Mutated forms lined the walls. Most of them were so dismembered to the point where they no longer had any limbs. Torsos and severed limbs were pasted to the walls, rotting and decaying at a rapid rate, adding rotten flesh to rotten flesh. Massive, bulbous, pustule-like objects were clustered about on the walls and ceiling, and even a few under the water. They were the egg-like things they had seen.
It was a cave of flesh. And oh, good Lord above, it stank.
Somebody coughed. It was Miller. "What in the name of screaming shit is this?" the man managed to choke out. He sounded like he was on the verge of vomiting. Rommel couldn't blame him.
"Shut up and ignore it," Rommel responded, pushing past the two and into the main chamber. His boots squished or clanked depending on where they landed, whether in organic pile or metallic grate. He tried not to focus too hard on the organic bits. It was hard not to, however, when some of the growths on the walls seemed to shake violently for no reason. That sent a shiver down his spine.
He realized briefly that they were all moving a little bit. Jiggling, as though there was something inside them. He wanted to think about this fact even less.
He subconsciously held his breath as he himself took point. He checked his magazine briefly. Full magazine now, thanks to the ambushes they'd staged. He was working with a magazine full of Shredder rounds now, but he had a thought. The Shredder rounds shattered on impact, which essentially turned a single round into shrapnel. With these targets being fleshy, he figured it would be as effective as any fully-automatic shotgun, fougasse, or grenade would be.
As long as the targets weren't armored, they worked supremely well.
The weapon was maybe three quarters of a klick from where their current position was. "Keep moving, boys," Rommel said, his voice quiet as he said it.
And so they did. One step at a time, creeping through the storm drain. They avoided the pustules, the bodies, and everything else the sublevels of the city had to offer. Occasionally a catwalk would branch off into some other area, but those areas seemed... Even less hospitable. That was fine, they didn't need to approach those areas anyway.

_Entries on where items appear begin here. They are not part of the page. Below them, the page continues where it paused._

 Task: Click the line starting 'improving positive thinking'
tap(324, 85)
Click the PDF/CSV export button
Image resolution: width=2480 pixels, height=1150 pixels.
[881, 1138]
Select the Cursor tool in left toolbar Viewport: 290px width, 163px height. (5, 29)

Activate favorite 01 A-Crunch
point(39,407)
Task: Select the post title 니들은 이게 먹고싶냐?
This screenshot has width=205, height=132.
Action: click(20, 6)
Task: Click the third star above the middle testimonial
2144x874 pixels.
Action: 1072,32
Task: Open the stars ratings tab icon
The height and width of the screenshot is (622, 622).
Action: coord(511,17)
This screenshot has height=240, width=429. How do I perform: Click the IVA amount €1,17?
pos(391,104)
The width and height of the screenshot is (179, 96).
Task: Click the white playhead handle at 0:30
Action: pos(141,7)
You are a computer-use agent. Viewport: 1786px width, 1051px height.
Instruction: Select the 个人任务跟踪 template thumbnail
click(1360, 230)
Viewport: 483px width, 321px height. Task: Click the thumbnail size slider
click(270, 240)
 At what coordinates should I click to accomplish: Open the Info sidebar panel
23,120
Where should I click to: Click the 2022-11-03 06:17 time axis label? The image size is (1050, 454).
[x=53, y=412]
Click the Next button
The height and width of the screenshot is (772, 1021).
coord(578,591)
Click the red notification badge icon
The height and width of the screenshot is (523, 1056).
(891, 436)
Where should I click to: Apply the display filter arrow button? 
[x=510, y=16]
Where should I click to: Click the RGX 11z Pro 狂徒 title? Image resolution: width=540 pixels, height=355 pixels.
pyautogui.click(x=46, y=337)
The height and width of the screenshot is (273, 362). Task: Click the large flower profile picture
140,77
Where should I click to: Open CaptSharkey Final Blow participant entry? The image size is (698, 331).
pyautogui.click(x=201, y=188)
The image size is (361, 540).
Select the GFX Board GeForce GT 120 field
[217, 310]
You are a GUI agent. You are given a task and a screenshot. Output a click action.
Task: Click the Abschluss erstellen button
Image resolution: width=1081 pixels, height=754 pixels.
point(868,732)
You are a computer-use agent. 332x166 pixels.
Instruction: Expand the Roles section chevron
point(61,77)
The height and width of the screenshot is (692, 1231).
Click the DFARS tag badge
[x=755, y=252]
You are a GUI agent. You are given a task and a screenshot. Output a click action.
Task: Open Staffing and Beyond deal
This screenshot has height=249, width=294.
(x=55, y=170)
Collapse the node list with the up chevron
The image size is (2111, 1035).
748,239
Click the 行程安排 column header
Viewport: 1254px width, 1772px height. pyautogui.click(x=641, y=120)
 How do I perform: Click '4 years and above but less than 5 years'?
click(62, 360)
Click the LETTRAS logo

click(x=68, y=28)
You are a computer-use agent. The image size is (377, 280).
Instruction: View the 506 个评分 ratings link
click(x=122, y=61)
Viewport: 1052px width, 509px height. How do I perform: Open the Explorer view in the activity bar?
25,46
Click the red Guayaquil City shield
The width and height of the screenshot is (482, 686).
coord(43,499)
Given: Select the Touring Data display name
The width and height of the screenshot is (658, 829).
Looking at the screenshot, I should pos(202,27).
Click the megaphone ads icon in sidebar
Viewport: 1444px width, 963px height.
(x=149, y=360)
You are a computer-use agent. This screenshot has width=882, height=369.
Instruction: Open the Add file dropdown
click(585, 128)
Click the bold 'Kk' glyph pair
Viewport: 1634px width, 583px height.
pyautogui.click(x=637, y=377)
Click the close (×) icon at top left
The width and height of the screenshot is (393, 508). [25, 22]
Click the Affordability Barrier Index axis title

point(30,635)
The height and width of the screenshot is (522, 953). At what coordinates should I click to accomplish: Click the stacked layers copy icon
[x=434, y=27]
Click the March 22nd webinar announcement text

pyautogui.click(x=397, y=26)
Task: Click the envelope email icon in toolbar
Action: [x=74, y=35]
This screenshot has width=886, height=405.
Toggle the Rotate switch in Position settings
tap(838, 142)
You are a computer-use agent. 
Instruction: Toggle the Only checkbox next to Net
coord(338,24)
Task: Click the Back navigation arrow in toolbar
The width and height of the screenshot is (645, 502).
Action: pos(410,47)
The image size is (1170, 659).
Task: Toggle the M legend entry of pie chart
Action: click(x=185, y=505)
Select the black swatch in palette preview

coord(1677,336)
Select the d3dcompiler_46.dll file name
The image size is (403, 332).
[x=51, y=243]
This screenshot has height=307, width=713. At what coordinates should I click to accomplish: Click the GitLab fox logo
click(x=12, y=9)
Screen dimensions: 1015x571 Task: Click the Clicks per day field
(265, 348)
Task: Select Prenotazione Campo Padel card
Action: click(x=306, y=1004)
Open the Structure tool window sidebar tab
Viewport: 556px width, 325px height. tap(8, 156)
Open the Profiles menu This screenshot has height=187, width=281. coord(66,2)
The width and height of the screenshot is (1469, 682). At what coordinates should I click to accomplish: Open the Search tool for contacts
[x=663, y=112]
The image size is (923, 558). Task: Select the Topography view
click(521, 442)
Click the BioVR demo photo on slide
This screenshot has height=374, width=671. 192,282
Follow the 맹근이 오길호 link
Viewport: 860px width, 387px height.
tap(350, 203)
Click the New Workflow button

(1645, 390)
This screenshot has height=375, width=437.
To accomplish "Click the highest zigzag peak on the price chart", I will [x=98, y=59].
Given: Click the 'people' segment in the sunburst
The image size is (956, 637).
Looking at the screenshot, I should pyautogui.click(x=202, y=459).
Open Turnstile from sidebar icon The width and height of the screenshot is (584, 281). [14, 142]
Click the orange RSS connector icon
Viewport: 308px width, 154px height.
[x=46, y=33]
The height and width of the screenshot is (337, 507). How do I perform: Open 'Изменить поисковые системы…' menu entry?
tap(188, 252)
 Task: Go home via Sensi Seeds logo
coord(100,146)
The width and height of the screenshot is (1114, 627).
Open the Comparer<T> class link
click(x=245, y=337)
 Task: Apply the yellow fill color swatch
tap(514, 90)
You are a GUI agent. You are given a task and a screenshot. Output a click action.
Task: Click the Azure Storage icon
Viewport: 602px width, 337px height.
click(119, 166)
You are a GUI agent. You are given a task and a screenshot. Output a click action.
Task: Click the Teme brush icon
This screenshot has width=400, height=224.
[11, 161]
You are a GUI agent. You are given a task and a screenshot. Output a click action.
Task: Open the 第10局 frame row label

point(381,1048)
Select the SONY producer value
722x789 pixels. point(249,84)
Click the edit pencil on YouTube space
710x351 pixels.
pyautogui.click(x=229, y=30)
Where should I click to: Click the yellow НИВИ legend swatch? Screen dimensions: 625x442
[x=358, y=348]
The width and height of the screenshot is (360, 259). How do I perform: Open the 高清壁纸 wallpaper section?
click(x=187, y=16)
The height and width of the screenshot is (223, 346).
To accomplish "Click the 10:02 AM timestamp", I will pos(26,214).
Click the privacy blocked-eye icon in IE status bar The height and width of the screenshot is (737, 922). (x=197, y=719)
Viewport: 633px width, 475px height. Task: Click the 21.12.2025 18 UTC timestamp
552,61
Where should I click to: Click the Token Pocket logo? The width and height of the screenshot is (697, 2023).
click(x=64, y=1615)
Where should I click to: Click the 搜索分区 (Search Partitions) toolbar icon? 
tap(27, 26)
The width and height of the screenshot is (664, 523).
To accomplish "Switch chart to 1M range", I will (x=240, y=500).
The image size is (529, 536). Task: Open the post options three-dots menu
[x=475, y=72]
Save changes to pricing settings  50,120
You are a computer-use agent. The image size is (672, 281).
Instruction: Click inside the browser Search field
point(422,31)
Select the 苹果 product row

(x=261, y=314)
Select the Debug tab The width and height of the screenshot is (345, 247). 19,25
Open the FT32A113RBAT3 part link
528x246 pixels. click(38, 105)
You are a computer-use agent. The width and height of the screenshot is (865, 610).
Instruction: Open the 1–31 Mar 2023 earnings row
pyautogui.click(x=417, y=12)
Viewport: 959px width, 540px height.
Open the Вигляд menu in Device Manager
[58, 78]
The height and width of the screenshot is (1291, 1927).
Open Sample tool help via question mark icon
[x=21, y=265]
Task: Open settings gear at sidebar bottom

Finally, they reached a corner. There was a brief thump, as though something massive had taken a step. They couldn't see it, since it was around a corner. But it was there, they could hear it... It was making low, somewhat bleating noises. It was a curious sound, but it didn't sound like it was getting farther.
Rommel gave the signal to start backing up, and get ready for combat.
Suddenly, there was the sound of something lashing through the air, quickly followed by a series of loud pops. "Oh, shi- Get it off me!" somebody yelled. Findish was being held to a wall by a great many tentacle-like objects, their origins clearly of flesh and bone. One was held around his waist, another around his right wrist, a third around his left ankle.
The creature that the tentacles extended from was a corpse with no limbs, melded with the wall. The tentacles were at least fourteen feet long, and they all extended from different parts of the corpse. The chest, the neck, an arm... The body had been hollow, housing only the violent appendages.
Worse yet was that some twenty something-or-other pods were now ruptured open... And hundreds of the little parasites were swarming all over the walls, closing in.
From around the corner came something worse.